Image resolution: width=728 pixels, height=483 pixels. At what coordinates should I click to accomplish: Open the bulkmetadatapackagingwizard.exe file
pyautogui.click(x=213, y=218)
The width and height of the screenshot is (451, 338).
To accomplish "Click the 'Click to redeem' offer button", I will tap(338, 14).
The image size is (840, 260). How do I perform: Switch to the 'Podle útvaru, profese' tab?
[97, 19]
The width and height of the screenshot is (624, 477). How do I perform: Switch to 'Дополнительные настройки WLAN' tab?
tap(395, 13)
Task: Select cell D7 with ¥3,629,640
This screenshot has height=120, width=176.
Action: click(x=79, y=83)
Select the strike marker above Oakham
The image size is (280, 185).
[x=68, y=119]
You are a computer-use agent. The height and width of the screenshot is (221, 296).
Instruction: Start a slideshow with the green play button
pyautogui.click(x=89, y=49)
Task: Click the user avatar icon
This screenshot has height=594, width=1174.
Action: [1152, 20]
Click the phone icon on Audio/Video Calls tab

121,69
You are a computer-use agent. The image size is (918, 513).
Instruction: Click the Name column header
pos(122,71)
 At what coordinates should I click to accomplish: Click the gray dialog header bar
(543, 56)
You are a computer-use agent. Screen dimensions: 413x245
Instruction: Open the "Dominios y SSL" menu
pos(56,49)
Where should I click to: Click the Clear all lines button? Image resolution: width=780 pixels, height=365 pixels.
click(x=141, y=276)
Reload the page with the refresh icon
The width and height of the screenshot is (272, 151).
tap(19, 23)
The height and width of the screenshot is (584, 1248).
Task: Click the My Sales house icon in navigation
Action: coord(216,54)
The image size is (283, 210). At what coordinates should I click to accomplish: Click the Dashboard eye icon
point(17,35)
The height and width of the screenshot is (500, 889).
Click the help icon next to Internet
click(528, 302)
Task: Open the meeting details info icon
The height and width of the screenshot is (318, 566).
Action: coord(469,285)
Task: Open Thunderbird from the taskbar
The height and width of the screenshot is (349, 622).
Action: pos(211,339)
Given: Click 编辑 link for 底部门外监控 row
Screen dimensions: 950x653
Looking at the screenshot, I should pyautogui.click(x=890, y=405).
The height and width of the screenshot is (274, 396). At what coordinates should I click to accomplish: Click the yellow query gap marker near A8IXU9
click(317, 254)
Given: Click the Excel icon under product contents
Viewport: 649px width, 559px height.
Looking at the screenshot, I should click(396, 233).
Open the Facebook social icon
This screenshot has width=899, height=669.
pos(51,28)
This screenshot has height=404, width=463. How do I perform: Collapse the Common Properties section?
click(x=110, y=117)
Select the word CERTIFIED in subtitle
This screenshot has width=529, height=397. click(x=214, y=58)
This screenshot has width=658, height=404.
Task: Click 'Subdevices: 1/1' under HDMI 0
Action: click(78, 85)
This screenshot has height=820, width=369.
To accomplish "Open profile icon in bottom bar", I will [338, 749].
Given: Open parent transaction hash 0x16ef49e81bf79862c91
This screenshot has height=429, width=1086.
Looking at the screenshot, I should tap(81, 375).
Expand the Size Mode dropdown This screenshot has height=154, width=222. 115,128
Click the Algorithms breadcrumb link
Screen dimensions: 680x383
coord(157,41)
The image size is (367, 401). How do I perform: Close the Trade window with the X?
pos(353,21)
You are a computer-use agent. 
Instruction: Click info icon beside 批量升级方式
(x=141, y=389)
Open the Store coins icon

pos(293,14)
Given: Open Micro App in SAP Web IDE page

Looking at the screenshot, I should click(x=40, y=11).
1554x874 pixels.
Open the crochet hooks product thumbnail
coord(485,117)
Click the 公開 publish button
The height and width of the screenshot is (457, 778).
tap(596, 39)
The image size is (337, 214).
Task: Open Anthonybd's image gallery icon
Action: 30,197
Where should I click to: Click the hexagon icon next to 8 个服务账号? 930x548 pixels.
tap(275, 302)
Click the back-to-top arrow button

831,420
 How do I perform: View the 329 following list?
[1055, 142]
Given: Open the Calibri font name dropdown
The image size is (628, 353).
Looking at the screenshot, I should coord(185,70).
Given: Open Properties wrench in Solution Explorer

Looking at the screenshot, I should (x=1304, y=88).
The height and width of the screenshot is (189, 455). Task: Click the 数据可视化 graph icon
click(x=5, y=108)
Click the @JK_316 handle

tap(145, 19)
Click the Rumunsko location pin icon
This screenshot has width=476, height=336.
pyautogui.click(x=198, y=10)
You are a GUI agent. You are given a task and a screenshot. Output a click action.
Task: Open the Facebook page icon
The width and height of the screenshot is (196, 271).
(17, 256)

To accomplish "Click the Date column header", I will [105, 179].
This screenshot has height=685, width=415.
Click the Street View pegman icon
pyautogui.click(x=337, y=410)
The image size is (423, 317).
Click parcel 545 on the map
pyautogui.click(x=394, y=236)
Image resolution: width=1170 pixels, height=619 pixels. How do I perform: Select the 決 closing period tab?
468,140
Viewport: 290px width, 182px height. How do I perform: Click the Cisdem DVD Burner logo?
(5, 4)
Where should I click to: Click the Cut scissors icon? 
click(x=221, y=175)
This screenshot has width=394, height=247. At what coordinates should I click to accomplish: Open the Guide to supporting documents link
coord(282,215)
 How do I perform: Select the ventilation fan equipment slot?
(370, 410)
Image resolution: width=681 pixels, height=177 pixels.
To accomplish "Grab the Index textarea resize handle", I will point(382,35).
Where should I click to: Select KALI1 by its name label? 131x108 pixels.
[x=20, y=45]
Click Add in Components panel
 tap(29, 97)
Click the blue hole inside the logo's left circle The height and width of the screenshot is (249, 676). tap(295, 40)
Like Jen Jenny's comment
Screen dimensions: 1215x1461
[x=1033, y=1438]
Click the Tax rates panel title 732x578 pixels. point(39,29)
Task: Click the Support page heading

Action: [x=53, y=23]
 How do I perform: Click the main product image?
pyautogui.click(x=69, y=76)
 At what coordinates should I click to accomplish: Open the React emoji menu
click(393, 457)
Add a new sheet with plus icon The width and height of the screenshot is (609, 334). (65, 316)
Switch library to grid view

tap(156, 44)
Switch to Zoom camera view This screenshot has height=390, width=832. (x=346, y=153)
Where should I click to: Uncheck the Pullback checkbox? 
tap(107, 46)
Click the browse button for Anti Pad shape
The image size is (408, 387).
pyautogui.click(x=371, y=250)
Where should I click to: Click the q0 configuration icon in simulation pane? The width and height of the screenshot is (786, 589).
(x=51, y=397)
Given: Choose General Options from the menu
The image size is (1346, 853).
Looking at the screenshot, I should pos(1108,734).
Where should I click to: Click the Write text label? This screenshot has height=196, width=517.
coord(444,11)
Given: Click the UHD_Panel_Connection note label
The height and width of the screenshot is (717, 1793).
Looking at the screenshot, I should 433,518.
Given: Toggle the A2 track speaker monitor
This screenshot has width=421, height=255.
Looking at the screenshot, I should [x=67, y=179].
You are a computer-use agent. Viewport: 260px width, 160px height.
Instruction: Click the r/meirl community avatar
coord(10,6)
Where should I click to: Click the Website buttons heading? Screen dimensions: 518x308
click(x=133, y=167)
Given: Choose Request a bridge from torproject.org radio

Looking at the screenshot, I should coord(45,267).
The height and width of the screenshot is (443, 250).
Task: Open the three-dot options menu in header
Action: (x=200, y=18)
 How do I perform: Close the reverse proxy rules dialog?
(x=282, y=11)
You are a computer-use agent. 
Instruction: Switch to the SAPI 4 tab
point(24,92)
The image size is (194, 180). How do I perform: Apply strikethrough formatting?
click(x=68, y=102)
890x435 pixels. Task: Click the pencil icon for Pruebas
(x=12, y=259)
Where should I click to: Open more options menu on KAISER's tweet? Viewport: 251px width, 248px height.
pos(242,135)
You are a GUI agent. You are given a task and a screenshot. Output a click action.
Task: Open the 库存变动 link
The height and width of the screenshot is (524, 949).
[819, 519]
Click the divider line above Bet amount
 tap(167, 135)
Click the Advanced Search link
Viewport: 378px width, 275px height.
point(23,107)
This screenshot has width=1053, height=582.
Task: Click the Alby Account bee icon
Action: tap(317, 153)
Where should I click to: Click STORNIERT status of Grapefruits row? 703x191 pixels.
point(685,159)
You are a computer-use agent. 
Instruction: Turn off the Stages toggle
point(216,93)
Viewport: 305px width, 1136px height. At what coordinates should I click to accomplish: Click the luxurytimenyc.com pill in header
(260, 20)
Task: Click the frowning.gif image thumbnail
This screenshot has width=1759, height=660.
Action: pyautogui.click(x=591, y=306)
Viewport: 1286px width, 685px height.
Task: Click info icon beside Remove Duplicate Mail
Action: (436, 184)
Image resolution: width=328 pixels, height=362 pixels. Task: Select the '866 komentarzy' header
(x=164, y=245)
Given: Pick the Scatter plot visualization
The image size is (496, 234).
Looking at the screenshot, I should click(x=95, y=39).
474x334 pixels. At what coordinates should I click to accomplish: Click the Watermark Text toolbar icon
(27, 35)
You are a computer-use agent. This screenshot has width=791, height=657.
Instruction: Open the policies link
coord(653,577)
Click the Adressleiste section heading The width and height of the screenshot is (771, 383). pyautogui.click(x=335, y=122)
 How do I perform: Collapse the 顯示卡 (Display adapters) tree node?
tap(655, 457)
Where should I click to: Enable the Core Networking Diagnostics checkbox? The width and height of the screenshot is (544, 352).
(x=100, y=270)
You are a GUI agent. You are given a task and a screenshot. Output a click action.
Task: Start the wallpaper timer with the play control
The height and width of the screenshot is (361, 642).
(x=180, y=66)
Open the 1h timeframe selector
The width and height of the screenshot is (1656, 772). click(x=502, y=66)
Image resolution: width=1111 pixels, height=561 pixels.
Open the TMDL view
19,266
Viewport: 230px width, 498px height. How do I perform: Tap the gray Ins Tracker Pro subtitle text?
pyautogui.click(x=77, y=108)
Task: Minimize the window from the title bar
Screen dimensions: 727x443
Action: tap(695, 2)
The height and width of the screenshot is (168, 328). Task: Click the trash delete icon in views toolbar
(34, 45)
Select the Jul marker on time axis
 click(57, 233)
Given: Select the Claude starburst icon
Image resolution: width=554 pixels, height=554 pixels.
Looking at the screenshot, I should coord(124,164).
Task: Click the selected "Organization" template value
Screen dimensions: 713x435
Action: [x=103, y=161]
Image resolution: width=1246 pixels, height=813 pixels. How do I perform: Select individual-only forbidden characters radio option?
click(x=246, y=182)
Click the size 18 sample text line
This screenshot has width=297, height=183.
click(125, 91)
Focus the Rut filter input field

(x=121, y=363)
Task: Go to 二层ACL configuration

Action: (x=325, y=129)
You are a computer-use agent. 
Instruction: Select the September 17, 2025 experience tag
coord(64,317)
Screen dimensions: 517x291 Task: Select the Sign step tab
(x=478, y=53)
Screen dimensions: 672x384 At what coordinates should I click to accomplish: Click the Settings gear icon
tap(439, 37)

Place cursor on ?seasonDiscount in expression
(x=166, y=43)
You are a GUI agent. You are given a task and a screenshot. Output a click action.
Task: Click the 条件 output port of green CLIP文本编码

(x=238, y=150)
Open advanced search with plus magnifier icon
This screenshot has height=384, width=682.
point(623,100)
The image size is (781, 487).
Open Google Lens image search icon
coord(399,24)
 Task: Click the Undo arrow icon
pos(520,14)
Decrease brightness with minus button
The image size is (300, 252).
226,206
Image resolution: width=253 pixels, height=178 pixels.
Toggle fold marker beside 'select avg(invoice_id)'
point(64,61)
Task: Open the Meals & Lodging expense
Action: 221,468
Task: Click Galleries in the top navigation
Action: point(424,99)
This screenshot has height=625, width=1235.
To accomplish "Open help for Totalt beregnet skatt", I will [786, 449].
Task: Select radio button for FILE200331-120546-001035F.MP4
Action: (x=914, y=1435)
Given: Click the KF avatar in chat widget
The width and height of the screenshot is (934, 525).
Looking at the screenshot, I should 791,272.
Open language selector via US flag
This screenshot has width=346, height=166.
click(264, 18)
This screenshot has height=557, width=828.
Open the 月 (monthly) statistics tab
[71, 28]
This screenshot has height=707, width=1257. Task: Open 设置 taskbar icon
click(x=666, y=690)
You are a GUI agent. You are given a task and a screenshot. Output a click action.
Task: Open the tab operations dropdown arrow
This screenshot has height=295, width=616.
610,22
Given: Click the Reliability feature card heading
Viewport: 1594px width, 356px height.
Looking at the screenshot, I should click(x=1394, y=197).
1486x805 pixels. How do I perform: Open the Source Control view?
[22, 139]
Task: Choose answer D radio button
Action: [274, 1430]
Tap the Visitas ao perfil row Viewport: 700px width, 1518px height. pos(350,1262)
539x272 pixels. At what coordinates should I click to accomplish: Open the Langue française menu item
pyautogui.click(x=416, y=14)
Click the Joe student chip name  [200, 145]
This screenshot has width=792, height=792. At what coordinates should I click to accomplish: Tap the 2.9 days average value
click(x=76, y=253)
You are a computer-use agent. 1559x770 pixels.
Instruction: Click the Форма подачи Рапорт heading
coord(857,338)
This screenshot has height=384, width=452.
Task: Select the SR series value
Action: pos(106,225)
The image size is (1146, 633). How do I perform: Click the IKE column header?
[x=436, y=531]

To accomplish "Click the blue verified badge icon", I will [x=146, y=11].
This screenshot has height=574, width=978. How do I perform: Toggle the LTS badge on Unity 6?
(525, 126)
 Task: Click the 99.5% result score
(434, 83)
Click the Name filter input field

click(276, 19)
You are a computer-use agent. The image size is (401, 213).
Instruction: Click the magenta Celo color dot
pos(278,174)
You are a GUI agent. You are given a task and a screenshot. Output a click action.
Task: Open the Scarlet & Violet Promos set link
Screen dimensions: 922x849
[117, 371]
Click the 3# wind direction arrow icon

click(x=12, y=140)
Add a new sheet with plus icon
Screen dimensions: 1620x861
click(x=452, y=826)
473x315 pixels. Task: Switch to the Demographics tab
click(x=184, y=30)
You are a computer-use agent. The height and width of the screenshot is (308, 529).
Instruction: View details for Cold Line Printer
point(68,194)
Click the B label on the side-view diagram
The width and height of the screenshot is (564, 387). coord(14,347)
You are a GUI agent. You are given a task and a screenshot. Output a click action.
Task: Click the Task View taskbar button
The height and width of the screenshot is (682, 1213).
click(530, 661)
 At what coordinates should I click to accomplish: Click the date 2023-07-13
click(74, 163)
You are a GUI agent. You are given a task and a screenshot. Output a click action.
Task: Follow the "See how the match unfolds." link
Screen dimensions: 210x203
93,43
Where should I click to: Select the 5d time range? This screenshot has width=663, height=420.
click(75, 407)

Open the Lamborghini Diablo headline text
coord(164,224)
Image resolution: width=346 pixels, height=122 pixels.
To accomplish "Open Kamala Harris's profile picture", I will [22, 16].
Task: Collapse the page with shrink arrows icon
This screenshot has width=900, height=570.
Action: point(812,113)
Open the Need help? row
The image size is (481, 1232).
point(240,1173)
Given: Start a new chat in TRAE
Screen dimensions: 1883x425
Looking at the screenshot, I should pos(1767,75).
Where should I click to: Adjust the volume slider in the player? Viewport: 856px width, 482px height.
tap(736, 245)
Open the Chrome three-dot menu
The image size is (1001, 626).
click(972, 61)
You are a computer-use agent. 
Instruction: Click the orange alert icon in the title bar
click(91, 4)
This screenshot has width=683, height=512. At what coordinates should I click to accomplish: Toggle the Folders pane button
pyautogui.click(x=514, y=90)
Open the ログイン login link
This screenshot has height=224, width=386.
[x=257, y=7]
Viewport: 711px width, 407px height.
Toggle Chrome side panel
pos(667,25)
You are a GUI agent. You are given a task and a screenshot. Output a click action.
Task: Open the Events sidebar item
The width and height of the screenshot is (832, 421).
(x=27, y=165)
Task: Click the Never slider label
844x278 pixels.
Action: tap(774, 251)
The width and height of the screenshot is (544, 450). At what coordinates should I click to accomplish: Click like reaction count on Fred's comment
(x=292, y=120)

= = = = =

Problem description> Retype exactly, and only, the lines above from the one where "Task: Open the Facebook page icon" occurs up to and including the one where "Click the browse button for Anti Pad shape" occurs.

Output of the exercise>
Task: Open the Facebook page icon
The width and height of the screenshot is (196, 271).
(17, 256)

To accomplish "Click the Date column header", I will [105, 179].
This screenshot has height=685, width=415.
Click the Street View pegman icon
pyautogui.click(x=337, y=410)
The image size is (423, 317).
Click parcel 545 on the map
pyautogui.click(x=394, y=236)
Image resolution: width=1170 pixels, height=619 pixels. How do I perform: Select the 決 closing period tab?
468,140
Viewport: 290px width, 182px height. How do I perform: Click the Cisdem DVD Burner logo?
(5, 4)
Where should I click to: Click the Cut scissors icon? 
click(x=221, y=175)
This screenshot has width=394, height=247. At what coordinates should I click to accomplish: Open the Guide to supporting documents link
coord(282,215)
 How do I perform: Select the ventilation fan equipment slot?
(370, 410)
Image resolution: width=681 pixels, height=177 pixels.
To accomplish "Grab the Index textarea resize handle", I will point(382,35).
Where should I click to: Select KALI1 by its name label? 131x108 pixels.
[x=20, y=45]
Click Add in Components panel
 tap(29, 97)
Click the blue hole inside the logo's left circle The height and width of the screenshot is (249, 676). tap(295, 40)
Like Jen Jenny's comment
Screen dimensions: 1215x1461
[x=1033, y=1438]
Click the Tax rates panel title 732x578 pixels. point(39,29)
Task: Click the Support page heading

Action: [x=53, y=23]
 How do I perform: Click the main product image?
pyautogui.click(x=69, y=76)
 At what coordinates should I click to accomplish: Open the React emoji menu
click(393, 457)
Add a new sheet with plus icon The width and height of the screenshot is (609, 334). (65, 316)
Switch library to grid view

tap(156, 44)
Switch to Zoom camera view This screenshot has height=390, width=832. (x=346, y=153)
Where should I click to: Uncheck the Pullback checkbox? 
tap(107, 46)
Click the browse button for Anti Pad shape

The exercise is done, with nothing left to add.